▶ [Required work]:
Gather every line in the records below that contains the word "computer".

▶ [Available records]:
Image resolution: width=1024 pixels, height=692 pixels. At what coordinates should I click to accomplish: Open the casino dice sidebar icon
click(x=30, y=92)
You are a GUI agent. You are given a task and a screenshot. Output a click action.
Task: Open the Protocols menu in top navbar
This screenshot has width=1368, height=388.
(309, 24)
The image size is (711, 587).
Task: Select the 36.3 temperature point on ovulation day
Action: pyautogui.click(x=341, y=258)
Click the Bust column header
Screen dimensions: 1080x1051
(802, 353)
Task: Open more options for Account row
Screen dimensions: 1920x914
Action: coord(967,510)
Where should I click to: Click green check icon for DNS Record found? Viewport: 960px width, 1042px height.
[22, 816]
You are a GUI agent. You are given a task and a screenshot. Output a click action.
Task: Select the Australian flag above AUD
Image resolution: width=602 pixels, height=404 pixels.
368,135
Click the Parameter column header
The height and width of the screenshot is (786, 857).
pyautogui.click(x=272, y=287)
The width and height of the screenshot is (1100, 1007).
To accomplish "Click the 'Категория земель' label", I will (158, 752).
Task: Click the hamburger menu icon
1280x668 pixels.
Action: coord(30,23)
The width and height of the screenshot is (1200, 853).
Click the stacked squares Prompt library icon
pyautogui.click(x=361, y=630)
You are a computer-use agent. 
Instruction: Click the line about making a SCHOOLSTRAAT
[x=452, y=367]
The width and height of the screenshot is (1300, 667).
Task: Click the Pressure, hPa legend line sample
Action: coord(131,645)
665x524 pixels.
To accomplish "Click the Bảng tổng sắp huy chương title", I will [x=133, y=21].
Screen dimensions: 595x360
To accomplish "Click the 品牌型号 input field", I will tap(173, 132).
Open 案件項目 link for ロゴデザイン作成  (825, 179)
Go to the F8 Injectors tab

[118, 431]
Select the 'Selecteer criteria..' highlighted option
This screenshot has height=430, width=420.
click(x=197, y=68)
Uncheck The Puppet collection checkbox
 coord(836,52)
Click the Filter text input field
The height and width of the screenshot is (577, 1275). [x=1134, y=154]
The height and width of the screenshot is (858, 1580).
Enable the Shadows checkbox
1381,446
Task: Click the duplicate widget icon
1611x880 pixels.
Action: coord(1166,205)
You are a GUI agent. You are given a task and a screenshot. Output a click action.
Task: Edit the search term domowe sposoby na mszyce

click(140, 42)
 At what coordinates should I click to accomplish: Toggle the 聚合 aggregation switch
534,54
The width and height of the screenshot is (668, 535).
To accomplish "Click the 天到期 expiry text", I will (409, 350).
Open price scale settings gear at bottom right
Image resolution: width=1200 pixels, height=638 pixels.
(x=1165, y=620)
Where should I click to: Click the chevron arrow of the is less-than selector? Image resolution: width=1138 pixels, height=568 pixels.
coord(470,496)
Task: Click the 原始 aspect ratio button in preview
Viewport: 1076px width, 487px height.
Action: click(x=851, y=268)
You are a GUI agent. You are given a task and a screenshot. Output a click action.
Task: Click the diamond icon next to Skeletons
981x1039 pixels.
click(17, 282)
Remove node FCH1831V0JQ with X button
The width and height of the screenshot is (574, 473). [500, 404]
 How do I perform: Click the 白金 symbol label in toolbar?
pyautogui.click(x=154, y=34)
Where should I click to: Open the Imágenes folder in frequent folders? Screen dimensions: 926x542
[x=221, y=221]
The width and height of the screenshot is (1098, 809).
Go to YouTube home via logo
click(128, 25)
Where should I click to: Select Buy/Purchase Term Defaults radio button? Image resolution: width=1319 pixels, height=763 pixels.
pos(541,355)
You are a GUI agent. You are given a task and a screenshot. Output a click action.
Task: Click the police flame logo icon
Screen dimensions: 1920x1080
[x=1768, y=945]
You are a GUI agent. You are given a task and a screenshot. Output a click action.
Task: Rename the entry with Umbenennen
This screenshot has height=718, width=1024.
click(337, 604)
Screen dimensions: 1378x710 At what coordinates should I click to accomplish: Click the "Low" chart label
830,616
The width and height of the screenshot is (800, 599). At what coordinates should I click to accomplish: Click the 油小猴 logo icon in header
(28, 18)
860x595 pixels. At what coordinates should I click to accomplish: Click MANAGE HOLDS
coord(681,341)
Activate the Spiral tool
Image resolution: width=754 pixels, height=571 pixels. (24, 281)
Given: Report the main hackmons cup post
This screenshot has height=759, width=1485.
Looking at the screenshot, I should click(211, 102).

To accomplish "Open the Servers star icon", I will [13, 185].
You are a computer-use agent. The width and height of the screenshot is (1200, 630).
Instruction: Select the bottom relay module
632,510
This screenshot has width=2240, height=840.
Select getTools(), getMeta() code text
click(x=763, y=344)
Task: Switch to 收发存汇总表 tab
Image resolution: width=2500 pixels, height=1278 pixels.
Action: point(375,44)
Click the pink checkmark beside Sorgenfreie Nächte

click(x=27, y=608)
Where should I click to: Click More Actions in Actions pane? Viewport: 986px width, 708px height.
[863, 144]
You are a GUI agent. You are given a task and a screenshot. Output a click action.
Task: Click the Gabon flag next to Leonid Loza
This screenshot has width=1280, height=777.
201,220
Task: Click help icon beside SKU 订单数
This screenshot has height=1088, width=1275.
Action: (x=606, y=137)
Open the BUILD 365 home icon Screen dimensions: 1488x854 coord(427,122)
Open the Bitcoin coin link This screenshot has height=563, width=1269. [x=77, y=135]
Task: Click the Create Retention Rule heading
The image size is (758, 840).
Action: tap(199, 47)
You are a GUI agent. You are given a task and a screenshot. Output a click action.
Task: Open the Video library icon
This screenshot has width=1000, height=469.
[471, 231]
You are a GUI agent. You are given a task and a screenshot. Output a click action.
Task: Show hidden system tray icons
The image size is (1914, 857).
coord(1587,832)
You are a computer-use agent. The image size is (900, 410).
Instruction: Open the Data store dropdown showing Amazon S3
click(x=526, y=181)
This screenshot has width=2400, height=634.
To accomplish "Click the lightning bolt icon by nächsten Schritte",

▶ [Exercise answer]:
You are a computer-use agent. 
You are a computer-use agent. The width and height of the screenshot is (1200, 630).
You are a computer-use agent. The image size is (900, 410).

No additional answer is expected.